*Data provided*
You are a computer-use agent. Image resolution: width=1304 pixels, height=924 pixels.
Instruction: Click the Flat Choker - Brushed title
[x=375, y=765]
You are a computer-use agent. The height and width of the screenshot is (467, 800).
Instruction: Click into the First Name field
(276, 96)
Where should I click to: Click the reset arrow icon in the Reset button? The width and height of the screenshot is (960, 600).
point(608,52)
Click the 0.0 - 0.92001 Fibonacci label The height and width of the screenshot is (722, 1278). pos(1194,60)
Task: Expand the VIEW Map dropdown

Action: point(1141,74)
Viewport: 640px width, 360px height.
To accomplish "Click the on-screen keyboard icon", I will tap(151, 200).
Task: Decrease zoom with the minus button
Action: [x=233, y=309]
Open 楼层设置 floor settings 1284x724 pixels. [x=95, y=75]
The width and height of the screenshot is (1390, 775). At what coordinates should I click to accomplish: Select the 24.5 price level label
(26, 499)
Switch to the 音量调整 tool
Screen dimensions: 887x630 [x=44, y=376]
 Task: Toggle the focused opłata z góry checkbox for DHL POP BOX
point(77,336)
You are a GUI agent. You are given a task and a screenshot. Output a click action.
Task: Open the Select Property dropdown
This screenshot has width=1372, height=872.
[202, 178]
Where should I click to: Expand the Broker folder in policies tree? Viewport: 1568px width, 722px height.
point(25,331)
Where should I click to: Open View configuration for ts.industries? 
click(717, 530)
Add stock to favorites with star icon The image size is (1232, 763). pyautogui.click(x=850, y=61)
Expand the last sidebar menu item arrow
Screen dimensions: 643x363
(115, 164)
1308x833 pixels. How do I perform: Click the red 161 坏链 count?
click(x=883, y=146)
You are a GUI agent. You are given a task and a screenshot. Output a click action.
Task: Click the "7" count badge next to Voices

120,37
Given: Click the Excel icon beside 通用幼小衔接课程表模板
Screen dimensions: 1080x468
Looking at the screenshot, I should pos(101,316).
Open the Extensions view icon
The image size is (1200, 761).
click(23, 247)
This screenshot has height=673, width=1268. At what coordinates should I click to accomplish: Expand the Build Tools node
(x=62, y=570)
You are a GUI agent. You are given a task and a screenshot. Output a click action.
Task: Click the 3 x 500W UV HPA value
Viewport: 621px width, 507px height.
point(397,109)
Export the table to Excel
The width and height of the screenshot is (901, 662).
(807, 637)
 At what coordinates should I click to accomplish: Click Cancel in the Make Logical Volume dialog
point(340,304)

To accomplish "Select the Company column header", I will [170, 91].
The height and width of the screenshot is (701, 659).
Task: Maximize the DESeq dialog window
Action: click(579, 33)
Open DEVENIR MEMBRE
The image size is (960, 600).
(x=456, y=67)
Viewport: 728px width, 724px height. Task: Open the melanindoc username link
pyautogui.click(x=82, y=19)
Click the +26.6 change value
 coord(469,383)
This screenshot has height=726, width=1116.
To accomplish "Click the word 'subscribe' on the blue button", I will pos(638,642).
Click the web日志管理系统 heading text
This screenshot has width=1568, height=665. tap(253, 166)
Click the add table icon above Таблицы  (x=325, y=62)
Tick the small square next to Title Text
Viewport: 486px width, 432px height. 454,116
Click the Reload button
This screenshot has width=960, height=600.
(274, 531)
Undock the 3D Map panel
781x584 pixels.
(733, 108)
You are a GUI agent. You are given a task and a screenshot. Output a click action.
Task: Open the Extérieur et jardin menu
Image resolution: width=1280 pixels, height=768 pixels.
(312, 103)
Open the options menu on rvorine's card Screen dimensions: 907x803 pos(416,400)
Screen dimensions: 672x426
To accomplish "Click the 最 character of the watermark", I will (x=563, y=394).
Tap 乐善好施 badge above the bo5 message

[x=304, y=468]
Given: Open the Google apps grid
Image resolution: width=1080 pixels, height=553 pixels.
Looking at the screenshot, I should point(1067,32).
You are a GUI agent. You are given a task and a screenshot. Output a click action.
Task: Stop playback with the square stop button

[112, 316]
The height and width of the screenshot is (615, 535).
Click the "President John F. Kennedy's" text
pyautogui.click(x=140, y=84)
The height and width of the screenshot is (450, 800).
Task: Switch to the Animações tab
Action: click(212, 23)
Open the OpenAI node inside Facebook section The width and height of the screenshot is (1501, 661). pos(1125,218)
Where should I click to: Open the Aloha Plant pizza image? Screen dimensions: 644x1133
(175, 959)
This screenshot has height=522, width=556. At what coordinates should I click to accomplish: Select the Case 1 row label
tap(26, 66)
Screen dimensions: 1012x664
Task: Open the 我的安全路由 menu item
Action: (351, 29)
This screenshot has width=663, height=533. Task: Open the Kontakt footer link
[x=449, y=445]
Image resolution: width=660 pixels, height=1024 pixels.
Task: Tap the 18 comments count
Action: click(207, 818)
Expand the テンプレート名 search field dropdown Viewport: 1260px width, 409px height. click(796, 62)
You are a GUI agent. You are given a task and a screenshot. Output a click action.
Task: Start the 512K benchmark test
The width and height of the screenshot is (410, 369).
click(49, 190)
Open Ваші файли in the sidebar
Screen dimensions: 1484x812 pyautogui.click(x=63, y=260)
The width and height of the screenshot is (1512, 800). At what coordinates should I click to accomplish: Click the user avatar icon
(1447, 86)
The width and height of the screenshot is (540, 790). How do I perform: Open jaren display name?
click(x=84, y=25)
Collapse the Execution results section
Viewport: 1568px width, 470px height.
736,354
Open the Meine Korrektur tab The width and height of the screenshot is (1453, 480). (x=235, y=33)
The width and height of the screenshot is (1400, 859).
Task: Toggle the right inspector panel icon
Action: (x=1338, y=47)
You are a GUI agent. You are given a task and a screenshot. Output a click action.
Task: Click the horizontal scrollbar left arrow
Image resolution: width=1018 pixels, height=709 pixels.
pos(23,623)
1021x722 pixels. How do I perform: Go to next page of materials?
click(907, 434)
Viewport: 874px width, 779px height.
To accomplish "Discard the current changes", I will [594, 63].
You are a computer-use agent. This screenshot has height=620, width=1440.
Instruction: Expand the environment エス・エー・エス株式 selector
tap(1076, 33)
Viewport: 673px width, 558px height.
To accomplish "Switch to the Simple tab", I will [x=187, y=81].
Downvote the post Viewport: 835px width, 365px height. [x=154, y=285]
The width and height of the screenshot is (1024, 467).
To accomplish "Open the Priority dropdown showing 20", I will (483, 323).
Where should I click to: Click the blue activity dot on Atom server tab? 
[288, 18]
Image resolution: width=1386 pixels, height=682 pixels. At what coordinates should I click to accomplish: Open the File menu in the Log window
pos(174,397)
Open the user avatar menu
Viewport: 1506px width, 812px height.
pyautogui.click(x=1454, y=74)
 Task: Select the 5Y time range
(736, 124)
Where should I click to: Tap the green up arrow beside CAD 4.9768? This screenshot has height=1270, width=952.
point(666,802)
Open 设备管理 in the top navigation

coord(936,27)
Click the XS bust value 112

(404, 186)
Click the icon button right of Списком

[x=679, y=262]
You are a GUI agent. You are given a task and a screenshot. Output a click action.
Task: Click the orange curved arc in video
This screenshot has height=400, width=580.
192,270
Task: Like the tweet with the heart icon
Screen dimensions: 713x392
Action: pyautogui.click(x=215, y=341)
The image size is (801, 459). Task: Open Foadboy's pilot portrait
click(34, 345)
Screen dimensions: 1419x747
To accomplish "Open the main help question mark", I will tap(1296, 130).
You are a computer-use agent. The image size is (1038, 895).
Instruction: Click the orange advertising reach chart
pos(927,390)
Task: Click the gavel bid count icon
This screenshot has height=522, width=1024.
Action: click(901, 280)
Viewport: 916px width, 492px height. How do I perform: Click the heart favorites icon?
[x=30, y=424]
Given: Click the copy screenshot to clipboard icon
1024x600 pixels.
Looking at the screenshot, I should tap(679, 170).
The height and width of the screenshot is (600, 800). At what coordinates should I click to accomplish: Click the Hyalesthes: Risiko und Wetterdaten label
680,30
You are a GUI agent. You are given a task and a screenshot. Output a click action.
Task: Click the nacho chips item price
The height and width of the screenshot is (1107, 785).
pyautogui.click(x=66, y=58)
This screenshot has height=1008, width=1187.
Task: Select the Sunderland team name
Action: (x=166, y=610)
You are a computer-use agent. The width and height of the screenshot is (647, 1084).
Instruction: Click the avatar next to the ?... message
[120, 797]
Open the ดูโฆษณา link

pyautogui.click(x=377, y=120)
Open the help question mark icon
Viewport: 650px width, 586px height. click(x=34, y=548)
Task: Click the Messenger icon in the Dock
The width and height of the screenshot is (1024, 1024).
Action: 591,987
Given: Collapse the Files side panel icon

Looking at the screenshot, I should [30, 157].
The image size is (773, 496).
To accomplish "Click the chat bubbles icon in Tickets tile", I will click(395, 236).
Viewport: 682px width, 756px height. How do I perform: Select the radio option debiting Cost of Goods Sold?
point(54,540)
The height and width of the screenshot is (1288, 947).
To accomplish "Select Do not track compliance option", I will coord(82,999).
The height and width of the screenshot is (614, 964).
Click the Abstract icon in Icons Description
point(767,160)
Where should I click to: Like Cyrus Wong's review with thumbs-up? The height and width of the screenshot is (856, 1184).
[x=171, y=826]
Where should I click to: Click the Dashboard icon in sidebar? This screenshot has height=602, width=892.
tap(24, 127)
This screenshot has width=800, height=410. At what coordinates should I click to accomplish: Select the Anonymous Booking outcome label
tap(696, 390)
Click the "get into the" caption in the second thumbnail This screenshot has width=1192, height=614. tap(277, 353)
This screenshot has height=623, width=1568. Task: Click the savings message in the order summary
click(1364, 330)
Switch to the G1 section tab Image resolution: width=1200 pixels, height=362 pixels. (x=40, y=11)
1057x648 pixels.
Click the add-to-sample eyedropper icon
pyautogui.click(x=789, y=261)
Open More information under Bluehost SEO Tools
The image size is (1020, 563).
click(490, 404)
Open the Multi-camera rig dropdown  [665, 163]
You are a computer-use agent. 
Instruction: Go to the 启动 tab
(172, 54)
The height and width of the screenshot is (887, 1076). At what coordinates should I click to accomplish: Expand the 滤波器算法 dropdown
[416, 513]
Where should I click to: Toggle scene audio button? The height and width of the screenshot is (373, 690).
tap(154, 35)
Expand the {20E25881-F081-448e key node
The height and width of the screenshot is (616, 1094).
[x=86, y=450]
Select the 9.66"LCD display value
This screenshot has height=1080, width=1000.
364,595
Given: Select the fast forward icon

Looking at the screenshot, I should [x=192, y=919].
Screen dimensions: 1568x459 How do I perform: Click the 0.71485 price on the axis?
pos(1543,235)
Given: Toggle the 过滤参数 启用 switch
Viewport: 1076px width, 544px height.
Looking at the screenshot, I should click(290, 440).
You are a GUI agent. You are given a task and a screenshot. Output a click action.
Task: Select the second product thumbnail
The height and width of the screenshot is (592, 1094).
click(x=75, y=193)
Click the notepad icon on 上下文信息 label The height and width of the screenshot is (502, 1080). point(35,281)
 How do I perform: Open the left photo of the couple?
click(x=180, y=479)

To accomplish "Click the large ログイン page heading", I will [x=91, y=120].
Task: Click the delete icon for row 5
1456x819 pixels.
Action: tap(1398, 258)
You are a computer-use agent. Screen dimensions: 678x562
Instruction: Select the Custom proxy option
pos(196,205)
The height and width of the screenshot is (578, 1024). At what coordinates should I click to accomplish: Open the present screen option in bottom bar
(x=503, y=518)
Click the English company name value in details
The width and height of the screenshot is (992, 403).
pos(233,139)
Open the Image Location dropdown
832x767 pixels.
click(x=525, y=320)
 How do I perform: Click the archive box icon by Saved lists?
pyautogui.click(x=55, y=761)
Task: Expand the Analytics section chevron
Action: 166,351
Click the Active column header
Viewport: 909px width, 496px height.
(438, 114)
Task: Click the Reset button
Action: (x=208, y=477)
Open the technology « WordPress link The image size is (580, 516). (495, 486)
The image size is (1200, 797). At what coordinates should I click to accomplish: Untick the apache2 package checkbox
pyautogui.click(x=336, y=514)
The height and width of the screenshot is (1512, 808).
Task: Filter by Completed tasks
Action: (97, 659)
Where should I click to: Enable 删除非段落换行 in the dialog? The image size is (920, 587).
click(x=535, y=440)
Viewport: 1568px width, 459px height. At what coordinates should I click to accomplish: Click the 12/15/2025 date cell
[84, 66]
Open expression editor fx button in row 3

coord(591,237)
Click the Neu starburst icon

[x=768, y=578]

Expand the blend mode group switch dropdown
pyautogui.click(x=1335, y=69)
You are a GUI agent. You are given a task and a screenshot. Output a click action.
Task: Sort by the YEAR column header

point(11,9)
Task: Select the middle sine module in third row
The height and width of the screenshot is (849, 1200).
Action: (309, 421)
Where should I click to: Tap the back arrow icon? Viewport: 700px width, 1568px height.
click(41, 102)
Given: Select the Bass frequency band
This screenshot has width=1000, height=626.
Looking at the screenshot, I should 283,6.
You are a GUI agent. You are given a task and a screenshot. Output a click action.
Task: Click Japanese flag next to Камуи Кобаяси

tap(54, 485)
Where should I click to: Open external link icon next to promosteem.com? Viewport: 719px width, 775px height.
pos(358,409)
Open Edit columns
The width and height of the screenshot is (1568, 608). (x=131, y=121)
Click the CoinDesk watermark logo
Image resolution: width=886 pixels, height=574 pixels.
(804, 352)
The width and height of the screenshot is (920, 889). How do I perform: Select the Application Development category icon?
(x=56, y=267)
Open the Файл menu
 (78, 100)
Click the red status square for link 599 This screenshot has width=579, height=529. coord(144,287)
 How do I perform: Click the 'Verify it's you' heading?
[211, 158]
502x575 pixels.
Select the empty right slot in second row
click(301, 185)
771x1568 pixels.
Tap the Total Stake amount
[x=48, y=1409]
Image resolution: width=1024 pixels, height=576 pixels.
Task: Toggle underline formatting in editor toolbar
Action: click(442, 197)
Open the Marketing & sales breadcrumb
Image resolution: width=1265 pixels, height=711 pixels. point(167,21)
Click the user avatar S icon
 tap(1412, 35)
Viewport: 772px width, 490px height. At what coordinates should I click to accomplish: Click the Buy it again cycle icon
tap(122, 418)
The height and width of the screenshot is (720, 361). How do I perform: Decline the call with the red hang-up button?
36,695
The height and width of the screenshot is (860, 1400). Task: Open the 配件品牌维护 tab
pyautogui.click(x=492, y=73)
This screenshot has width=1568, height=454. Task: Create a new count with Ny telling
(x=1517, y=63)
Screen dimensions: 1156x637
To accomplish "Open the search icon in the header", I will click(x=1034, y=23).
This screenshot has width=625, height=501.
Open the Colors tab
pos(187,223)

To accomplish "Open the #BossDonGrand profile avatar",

*Prompt*
Copy out each line of the material in which the word "computer" turns up.

*Final answer*
You are a computer-use agent. Image resolution: width=1304 pixels, height=924 pixels.
You are a computer-use agent. The height and width of the screenshot is (467, 800).
You are a computer-use agent. This screenshot has height=620, width=1440.
You are a computer-use agent. The image size is (1038, 895).
You are a computer-use agent. The width and height of the screenshot is (647, 1084).
You are a computer-use agent. 
You are a computer-use agent. Screen dimensions: 678x562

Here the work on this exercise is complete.